Europe by Rail Part 2: Getting Ready for Your Rail Journey
There is no one-size-fits-all approach to preparing for a train trip across Europe. Depending on your choice of rail pass, trip length and personal tastes, you may have different planning needs. But some train travel tips apply across the board. You can keep the following considerations in mind to help you get ready for your journey.
* Plan on Your “Must See” Places
You don’t need to plan every bit of your trip in advance, but you should at least know the places you can’t miss. Use those high points to form the backbone of your journey and they will give you ideas for spots you might not have thought to visit.
Perhaps you’ve always wanted to see Paris, Geneva and Florence. You can plan this as one leg of your trip, and then consider what you might like to see along the way. A short jaunt from Geneva lies the medieval town of Annecy, a breathtakingly beautiful place that combines the romance of Venetian-style canals with the crystal blue waters of Lake Annecy framed by the French Alps. Discovering such incredible detours can deeply enrich your rail experience.
* See the Schedule
A great resource for trip planning is the DB Bahn rail schedule, found at http://reiseauskunft.bahn.de/.
Don’t worry if you don’t speak German - there is an English language option at the top of the page, and the whole site is very user friendly.
Checking train schedules can help you plan for how long you would like to stay in each place. The more planning you do in advance, the smoother your trip will be. Then again, you can’t plan for everything, and it’s fun to leave room for spontaneity.
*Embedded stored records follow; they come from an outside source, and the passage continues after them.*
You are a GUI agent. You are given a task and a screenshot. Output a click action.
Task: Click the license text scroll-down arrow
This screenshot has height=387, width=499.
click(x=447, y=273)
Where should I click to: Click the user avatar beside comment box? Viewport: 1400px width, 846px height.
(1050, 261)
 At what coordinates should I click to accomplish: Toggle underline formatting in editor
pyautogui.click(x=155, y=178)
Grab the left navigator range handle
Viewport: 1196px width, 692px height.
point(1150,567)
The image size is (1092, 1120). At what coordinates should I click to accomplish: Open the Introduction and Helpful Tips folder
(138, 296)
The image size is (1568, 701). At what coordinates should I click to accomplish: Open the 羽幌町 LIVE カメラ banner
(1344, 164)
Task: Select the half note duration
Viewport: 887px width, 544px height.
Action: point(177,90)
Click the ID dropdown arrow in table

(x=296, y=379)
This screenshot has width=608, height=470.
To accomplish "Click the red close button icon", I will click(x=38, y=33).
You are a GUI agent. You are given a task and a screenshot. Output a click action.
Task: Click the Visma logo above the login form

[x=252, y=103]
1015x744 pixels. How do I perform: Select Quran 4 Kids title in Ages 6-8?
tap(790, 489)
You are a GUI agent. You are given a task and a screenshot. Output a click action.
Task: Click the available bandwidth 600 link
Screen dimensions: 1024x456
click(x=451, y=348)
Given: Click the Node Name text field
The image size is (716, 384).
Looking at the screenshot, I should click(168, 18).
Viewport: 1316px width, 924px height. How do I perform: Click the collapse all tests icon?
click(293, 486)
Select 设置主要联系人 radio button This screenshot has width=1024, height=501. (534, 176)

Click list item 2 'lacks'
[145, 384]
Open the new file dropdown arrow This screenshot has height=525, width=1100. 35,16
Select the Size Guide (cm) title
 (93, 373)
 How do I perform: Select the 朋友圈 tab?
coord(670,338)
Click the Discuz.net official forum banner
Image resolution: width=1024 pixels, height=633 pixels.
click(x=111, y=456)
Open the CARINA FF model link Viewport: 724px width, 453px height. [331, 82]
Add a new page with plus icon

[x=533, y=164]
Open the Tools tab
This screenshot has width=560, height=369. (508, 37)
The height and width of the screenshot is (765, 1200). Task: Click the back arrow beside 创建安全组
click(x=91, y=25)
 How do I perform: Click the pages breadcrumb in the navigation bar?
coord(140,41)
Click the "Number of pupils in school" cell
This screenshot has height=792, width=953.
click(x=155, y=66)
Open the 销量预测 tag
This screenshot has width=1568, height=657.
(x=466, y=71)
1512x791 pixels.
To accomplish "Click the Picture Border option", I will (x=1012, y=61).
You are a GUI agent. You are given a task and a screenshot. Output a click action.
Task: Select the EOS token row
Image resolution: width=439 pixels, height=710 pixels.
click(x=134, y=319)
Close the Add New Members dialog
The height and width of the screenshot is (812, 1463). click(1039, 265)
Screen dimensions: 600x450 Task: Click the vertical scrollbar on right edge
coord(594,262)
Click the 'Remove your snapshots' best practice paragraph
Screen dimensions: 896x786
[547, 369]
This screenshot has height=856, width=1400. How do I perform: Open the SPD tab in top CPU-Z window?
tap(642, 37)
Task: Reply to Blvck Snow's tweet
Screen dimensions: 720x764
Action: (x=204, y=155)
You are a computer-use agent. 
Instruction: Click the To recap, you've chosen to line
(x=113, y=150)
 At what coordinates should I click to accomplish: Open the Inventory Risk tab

* Consider Dropping in for the Day
Short city layovers can be a lot of fun, and don’t be afraid to book into an interesting city or town for only five or six hours while you’re en route somewhere else. This is an especially great option for travelers on a flexi pass, who crave the adventure of a continuous pass.
Most train stations are located downtown, and most offer lockers or a left luggage service, making it easy to enjoy a brief layover. For example, perhaps you want to travel from Amsterdam to Brussels. Consider a short five or six hour stop over in Den Hague, a beautiful beach city and the epicentre of international law in the world. Check your bags, take the trolley up to Schevigan beach, stroll past the Kurhaus Palace, then make your way back along the lovely stone streets to the station and board a train to Brussels. Even if you are using a flexi pass, your brief sojourn will keep you within a single day of travel.
* Plan Your Shut Eye, Including On the Train
It’s always a good idea to book your first few nights accommodation before you arrive. But with an epic train adventure ahead of you, it’s also worthwhile to consider if you would enjoy a night crashing on the couchette of an overnight train. Sleeping on the train is a unique experience and a great way to optimize your travel time.
There are many options: first class sleepers are the most expensive, and even second class couchettes require a reservation and top up fee for pass holders. Some overnight trains are free with a rail pass, such as the late night journey between Rome and Munich, but you won’t have much space to stretch out.
Try to book overnight trains at least a few days in advance, especially for popular routes. I dare you to try to book a last minute reservation on an overnight train between Paris and Rome in the middle of July. Right. And maybe the Pope will be there to greet you.
* See A Scenic Route
Certain train routes are so dazzling that sleeping would be impossible or crazy. Imagine the breathtaking views you could experience gazing out panoramic windows as your train skirts the edge of Montreux’s rolling vineyards before curving up through the Swiss Alps to reach the medieval town of Gruyeres and its stunning lake. Now imagine if this sensual experience was topped off with a chocolate sampling.
The Chocolate Train is one of many special scenic routes that can enrich your journey. Scenic routes are first class, must be reserved in advance, and are generally more expensive than regular trains; however, many are available to pass holders for only a small supplement fee. Others, like Switzerland’s Glacier Express, are discounted for pass holders. There are many incredible scenic travel options, including the “Norway in a Nutshell” rail tours along the country’s magnificent fjords, and the Golden Pass Line between Central Switzerland and Lake Geneva.
* Bring Reading Material
A page-turning paperback and a journal are great for a long train ride, but an especially important item is a good travel guide. To help you plan your accommodation en route, consider picking up a copy of Bakpak’s Europe Hostels & Travel Guide, which consistently ranks #1 in search results on Amazon.com. Mini-language guides are also handy, particular if you are visiting rural areas in Italy, France, Spain, Portugal or anywhere in Eastern Europe. And there are also plenty of great travel books specific to rail travel: Frommer’s and Thomas Cook both publish popular Europe By Rail guides.
* And while we’re on the subject of packing . . .
There are a few key items that every rail traveler should remember to pack to make their rail experience smoother.
If you are bringing any re-chargeable electronics, like a digital camera or ipod, don’t forget to bring a universal adapter. Electrical outlets vary between European countries, and an adapter can be purchased before you leave from any major hardware store.
Trains are international germ traps. Stay healthy by keeping your hands clean with some hand towellettes or sanitizer. I’ve even seen some travelers use baby wipes.
Consider a small alarm clock, or a watch with an alarm. Napping during train travel is a great way to catch up on your rest, but you don’t want to sleep through your stop!
For passengers traveling on a Flexi pass, erasable pens are a must have item. Occasionally, on busier trains, the conductor may be too pre-occupied to stamp your pass, in which case you can erase your way to a free travel day.
And remember, even if you forget something, Europe is a highly developed region and you will be able to buy almost anything you need en route. The only things you can’t do without are your passport, rail pass, cash and your sense of adventure.